Amwaj Island

Geography
- Location: Persian Gulf
- Coordinates: 26°17′N 50°40′E﻿ / ﻿26.29°N 50.67°E
- Archipelago: Bahrain
- Adjacent to: Persian Gulf
- Total islands: 9
- Major islands: Amwaj; Najmah; Tala; Wardeh; Hamama; Dalphene; Farasha; Dilmuniya; Qassar Jurdi;
- Area: 4.31 km^{2} (1.66 sq mi)
- Highest elevation: 0 m (0 ft)

Administration
- Bahrain
- Governorate: Muharraq Governorate
- Largest settlement: Floating City (pop. 6,000)

Demographics
- Demonym: Bahraini
- Population: 10,000 (2010)
- Pop. density: 2,320/km^{2} (6010/sq mi)
- Ethnic groups: Bahraini, non-Bahraini

Additional information
- Time zone: AST (UTC+3);
- ISO code: BH-15
- Official website: www.bahrain.com

= Amwaj Islands =

Man-made islands in Bahrain

Amwaj Islands (جزر أمواج; transliterated: Juzur Amwaj) are a group of man-made islands, located in the Persian Gulf to the northeast of Bahrain, off the north coast of Muharraq Island. They lie 10.5 km northeast of the capital, Manama, on Bahrain Island.

==Geography==
The nine islands of Amwaj Islands have a combined area of 4.31 km^{2}.

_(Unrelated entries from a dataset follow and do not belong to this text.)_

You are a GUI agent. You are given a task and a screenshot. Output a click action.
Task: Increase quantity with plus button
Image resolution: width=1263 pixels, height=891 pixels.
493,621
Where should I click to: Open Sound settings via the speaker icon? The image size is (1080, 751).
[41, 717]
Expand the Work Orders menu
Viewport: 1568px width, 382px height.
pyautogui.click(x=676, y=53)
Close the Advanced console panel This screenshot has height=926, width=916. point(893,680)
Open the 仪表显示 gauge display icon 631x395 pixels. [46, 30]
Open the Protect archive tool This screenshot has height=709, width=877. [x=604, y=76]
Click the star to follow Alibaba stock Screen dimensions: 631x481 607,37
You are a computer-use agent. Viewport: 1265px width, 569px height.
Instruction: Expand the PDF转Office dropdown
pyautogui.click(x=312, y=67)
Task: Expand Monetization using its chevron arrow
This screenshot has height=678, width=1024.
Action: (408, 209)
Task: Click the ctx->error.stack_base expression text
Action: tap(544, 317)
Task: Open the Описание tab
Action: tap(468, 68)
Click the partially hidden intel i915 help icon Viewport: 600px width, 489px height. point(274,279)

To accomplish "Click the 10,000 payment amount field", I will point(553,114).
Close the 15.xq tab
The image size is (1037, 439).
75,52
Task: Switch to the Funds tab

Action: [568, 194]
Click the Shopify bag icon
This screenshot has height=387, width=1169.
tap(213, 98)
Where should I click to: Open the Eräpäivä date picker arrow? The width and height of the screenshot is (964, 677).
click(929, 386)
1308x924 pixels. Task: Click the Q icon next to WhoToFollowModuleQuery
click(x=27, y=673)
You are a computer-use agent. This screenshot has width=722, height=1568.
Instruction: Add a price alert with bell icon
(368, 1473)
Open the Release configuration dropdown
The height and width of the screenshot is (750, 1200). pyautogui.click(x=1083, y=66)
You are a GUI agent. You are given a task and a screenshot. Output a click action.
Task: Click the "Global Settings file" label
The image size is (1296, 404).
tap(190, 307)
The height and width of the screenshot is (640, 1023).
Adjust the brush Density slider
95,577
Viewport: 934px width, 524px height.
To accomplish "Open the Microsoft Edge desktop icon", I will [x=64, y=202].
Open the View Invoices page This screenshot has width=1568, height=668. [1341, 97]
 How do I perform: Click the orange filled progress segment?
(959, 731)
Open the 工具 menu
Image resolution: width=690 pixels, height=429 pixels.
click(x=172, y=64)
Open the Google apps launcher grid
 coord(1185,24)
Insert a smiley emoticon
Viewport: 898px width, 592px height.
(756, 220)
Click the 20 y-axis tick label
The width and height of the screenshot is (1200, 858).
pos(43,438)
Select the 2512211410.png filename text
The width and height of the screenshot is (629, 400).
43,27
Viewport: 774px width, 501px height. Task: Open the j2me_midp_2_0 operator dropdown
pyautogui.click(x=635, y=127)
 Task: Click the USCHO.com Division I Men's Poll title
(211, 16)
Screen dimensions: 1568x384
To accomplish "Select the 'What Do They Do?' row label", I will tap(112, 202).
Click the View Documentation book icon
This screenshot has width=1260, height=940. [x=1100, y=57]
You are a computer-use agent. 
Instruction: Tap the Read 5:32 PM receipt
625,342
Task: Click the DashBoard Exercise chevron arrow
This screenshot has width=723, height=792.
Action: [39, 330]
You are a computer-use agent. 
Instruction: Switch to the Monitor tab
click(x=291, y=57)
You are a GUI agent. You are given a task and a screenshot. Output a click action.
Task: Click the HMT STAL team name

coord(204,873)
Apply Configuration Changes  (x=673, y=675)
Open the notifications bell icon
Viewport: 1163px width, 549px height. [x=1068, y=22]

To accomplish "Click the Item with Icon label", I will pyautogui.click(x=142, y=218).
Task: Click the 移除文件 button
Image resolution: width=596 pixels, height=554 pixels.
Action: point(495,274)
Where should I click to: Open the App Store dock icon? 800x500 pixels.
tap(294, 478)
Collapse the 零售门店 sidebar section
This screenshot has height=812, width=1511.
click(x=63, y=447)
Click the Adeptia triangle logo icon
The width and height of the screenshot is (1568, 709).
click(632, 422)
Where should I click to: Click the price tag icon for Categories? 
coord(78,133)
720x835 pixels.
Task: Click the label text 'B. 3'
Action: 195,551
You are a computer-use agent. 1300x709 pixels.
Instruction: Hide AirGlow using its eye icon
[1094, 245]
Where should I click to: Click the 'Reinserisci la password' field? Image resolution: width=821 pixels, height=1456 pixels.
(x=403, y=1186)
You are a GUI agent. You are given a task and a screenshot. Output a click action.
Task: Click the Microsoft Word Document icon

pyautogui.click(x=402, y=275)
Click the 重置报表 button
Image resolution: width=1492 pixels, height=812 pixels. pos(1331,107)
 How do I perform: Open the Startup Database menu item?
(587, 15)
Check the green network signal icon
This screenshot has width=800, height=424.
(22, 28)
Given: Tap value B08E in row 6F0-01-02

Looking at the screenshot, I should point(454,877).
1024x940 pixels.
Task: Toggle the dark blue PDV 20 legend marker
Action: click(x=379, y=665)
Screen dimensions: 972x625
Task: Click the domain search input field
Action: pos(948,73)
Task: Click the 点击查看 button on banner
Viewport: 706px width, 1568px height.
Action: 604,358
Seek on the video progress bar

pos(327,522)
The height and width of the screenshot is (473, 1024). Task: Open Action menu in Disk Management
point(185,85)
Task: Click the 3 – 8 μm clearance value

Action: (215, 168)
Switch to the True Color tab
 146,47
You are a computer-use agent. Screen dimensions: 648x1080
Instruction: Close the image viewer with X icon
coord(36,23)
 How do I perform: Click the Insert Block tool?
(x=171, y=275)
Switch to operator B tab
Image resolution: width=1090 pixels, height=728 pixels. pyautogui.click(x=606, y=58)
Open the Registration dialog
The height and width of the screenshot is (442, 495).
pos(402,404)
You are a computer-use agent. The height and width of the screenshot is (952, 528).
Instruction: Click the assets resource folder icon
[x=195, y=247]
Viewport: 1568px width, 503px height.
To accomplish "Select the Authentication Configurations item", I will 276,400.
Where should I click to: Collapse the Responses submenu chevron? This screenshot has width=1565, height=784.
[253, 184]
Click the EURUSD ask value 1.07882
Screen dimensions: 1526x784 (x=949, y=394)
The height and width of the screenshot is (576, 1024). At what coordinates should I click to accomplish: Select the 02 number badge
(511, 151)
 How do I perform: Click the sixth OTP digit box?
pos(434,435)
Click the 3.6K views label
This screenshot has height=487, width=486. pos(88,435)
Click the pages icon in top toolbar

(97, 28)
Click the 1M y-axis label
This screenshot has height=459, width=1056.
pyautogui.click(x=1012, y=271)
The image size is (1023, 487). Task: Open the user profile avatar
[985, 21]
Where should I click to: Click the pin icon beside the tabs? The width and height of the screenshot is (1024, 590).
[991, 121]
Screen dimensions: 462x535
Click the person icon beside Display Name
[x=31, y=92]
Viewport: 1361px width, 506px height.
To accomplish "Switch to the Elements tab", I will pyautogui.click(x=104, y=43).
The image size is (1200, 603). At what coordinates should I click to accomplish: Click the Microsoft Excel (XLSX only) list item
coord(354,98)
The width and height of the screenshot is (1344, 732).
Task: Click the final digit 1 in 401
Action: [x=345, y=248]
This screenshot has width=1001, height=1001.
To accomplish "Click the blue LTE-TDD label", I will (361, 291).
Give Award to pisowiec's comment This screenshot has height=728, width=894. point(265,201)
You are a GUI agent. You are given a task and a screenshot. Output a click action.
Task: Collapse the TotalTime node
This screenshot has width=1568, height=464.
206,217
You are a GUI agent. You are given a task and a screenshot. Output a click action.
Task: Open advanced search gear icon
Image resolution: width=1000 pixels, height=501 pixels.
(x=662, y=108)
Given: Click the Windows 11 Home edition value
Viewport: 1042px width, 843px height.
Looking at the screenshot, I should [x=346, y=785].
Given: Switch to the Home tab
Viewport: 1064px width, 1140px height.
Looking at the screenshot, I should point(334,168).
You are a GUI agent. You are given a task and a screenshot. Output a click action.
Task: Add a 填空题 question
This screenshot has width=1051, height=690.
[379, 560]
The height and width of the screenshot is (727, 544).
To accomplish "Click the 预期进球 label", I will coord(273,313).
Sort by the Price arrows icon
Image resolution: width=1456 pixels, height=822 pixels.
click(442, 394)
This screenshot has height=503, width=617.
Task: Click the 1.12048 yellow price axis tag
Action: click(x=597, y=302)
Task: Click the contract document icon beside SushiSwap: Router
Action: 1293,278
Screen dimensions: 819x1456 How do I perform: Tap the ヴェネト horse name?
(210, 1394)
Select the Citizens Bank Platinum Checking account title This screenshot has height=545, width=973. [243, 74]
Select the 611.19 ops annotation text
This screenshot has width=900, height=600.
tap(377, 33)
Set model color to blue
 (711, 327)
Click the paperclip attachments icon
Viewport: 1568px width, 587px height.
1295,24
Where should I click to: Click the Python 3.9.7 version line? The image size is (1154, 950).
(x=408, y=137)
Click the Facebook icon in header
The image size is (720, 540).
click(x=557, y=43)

The Amwaj Islands were reclaimed from the relatively shallow seas to the northeast of Muharraq Island, which is the northernmost island in the Kingdom of Bahrain.

==History==
In the year 2000, a plan was created for a pioneering project in Bahrain, the first to offer 100% freehold land ownership to expatriates living in the Kingdom of Bahrain, was devised; thus came the plan of Amwaj Islands. The plan was also to increase the supply of waterfront property which is in low supply in this small island nation. The project is being developed by Ossis Property Development with an investment of 1.5 billion US dollars. In 2002 the project started taking form. The first phase was completed in 2003. the second in 2004, when Cisco and Oracle began laying fabric for communications on the islands. At 2016, Amwaj Islands saw the completion of infrastructure such as electricity, roads, water, sewerage and telecoms, and became fit for residential use.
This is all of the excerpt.